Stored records
= Beginning of Section =
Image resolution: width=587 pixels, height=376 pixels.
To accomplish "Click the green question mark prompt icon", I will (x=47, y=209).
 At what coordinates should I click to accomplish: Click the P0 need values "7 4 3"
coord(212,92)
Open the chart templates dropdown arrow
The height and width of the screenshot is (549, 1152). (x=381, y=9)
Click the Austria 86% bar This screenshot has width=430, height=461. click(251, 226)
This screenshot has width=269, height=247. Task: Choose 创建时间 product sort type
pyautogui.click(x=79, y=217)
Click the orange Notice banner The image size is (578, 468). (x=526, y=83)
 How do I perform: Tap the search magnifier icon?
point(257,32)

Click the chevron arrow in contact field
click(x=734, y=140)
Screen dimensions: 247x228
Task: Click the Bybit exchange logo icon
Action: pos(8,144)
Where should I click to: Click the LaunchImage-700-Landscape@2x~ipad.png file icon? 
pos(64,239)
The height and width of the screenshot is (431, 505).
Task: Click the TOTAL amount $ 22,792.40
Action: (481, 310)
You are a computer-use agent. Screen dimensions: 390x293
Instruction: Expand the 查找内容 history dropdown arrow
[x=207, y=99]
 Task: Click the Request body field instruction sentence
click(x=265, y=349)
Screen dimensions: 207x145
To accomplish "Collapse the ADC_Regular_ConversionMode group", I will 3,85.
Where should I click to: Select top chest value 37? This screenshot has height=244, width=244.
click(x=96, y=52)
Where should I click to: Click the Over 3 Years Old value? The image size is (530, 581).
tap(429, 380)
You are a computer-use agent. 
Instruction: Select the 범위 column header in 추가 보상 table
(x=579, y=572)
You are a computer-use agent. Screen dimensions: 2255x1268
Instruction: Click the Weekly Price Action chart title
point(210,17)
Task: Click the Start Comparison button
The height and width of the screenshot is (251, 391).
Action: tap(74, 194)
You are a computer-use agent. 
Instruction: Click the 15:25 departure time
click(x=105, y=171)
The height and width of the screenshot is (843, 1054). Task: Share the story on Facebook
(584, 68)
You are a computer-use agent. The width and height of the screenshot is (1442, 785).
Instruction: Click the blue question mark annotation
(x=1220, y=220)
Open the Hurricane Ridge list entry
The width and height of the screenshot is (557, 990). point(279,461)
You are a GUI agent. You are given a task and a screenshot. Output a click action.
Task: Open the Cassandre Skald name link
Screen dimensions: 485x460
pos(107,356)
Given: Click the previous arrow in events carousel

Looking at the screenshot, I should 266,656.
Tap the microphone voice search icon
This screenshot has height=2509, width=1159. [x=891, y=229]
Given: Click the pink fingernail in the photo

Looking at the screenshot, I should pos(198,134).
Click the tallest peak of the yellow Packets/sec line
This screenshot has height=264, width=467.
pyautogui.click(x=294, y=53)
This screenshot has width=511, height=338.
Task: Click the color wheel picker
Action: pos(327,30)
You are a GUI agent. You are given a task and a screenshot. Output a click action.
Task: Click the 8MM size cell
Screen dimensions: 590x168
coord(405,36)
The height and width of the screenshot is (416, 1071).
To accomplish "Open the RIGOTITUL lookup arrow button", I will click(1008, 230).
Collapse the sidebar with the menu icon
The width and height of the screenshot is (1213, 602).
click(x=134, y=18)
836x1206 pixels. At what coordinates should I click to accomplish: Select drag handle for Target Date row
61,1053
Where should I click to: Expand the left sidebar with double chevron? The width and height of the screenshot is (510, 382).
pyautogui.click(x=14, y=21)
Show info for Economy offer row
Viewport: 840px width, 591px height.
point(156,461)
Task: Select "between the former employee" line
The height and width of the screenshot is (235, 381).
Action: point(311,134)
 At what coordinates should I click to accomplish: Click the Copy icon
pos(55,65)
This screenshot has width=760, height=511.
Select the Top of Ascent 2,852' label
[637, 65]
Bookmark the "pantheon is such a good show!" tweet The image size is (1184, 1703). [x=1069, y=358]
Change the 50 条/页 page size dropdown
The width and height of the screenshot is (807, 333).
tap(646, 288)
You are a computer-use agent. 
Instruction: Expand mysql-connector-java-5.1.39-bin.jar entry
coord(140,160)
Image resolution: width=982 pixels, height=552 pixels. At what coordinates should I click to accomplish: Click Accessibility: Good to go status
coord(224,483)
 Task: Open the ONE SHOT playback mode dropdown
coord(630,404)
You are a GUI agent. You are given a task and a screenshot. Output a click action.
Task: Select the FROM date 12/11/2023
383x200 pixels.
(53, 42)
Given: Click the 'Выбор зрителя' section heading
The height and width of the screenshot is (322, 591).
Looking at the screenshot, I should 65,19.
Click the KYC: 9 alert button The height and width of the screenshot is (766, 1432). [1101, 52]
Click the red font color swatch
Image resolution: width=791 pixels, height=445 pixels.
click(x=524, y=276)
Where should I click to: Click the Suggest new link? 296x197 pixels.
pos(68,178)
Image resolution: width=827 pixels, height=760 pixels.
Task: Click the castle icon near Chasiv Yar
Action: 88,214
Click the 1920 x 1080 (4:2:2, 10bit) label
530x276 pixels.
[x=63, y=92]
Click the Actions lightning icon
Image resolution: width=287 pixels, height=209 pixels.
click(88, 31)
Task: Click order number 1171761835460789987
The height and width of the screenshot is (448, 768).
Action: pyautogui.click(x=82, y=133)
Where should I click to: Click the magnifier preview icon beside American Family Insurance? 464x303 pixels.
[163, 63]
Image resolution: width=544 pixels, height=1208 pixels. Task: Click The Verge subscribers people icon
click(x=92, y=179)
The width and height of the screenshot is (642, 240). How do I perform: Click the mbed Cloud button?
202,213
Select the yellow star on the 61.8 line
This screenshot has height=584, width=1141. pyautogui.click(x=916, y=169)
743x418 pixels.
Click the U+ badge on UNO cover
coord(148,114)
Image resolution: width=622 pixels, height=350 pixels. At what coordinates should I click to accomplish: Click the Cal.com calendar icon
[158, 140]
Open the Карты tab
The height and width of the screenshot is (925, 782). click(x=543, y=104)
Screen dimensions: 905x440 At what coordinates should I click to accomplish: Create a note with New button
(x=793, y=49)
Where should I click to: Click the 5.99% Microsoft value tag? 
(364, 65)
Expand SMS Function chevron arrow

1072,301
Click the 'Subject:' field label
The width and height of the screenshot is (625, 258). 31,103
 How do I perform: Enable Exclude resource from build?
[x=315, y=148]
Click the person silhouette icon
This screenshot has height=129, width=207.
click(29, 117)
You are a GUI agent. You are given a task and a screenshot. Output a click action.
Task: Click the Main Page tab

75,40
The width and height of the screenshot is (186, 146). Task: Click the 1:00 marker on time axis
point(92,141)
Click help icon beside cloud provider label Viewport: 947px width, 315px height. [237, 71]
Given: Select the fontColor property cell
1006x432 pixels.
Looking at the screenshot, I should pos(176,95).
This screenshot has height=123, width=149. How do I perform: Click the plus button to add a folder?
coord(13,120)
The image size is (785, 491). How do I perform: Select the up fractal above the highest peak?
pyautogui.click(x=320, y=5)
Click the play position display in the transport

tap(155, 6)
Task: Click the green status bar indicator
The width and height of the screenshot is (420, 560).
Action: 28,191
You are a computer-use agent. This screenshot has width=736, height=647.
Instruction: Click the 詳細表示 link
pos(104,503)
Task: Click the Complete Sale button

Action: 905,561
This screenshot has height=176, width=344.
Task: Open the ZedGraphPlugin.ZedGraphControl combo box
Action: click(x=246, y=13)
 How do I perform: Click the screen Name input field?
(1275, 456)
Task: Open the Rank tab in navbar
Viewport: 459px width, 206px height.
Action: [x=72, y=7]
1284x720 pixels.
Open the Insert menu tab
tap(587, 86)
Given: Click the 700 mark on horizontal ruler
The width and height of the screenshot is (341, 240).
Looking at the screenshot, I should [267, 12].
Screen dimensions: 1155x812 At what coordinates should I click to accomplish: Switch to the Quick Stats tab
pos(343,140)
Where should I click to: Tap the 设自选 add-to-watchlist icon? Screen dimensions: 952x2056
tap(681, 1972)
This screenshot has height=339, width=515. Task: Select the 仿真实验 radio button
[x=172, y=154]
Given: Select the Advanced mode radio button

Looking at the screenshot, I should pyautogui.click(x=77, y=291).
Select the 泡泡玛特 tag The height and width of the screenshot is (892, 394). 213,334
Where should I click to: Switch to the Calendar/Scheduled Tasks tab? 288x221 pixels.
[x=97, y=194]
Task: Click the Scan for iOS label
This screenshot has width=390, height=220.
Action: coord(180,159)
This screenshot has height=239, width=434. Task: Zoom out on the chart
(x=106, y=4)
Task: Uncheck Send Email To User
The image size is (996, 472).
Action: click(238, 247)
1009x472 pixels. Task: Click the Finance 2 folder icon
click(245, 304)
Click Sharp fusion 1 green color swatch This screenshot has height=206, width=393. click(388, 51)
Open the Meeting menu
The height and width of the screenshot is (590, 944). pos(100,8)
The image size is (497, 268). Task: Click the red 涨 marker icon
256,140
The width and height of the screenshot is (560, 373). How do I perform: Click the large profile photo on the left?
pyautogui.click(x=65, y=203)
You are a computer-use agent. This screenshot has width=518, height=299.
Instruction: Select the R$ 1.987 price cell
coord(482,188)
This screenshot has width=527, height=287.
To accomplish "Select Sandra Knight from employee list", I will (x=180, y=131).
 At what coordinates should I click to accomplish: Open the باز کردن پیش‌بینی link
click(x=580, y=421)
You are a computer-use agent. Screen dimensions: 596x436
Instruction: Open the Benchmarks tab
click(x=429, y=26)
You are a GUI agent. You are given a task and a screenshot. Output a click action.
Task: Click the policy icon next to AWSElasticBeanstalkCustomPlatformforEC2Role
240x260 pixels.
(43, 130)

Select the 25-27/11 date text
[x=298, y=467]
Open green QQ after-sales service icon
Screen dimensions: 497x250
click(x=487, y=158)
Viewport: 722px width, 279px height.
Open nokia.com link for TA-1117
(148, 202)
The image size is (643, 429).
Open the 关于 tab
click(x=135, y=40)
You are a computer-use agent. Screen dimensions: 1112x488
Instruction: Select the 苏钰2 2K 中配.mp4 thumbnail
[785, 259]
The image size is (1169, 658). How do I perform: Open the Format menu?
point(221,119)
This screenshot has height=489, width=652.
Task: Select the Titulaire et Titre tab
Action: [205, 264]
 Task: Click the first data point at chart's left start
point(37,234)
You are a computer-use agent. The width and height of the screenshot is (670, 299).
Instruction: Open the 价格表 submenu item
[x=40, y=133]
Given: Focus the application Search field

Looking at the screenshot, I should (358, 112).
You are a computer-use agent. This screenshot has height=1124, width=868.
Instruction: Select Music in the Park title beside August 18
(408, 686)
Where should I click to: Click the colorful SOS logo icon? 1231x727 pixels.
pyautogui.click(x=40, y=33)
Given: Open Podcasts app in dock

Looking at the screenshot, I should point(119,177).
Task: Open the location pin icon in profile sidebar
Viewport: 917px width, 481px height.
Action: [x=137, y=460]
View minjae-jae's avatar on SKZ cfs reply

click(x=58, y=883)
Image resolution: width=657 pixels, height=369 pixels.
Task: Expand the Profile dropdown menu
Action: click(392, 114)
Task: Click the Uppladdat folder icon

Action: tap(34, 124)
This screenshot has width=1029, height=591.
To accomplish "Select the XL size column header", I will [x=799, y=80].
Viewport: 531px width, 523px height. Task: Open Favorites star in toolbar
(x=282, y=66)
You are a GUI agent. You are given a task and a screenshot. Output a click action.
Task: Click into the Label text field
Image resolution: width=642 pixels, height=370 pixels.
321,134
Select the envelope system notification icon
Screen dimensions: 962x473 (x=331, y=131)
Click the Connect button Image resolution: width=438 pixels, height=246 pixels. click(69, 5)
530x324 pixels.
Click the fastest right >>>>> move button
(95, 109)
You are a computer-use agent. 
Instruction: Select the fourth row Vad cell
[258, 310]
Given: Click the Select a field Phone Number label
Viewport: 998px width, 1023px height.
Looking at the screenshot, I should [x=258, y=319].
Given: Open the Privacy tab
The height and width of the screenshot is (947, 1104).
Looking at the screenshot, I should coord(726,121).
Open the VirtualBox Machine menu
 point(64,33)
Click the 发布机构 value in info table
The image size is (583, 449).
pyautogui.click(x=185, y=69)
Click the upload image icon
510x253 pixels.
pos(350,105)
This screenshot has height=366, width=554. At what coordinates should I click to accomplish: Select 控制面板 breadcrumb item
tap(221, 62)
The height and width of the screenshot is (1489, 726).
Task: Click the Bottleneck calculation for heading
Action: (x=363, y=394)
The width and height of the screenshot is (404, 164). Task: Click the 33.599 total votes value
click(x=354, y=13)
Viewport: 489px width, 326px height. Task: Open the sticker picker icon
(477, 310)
= End of Section =
▸ **WORK TO BE COMPLETED**: If a line of the entries holds the word "green", copy it out.

▸ **REPLY TO THE EXERCISE**:
To accomplish "Click the green question mark prompt icon", I will (x=47, y=209).
Task: Click the green status bar indicator
Click Sharp fusion 1 green color swatch This screenshot has height=206, width=393. click(388, 51)
Open green QQ after-sales service icon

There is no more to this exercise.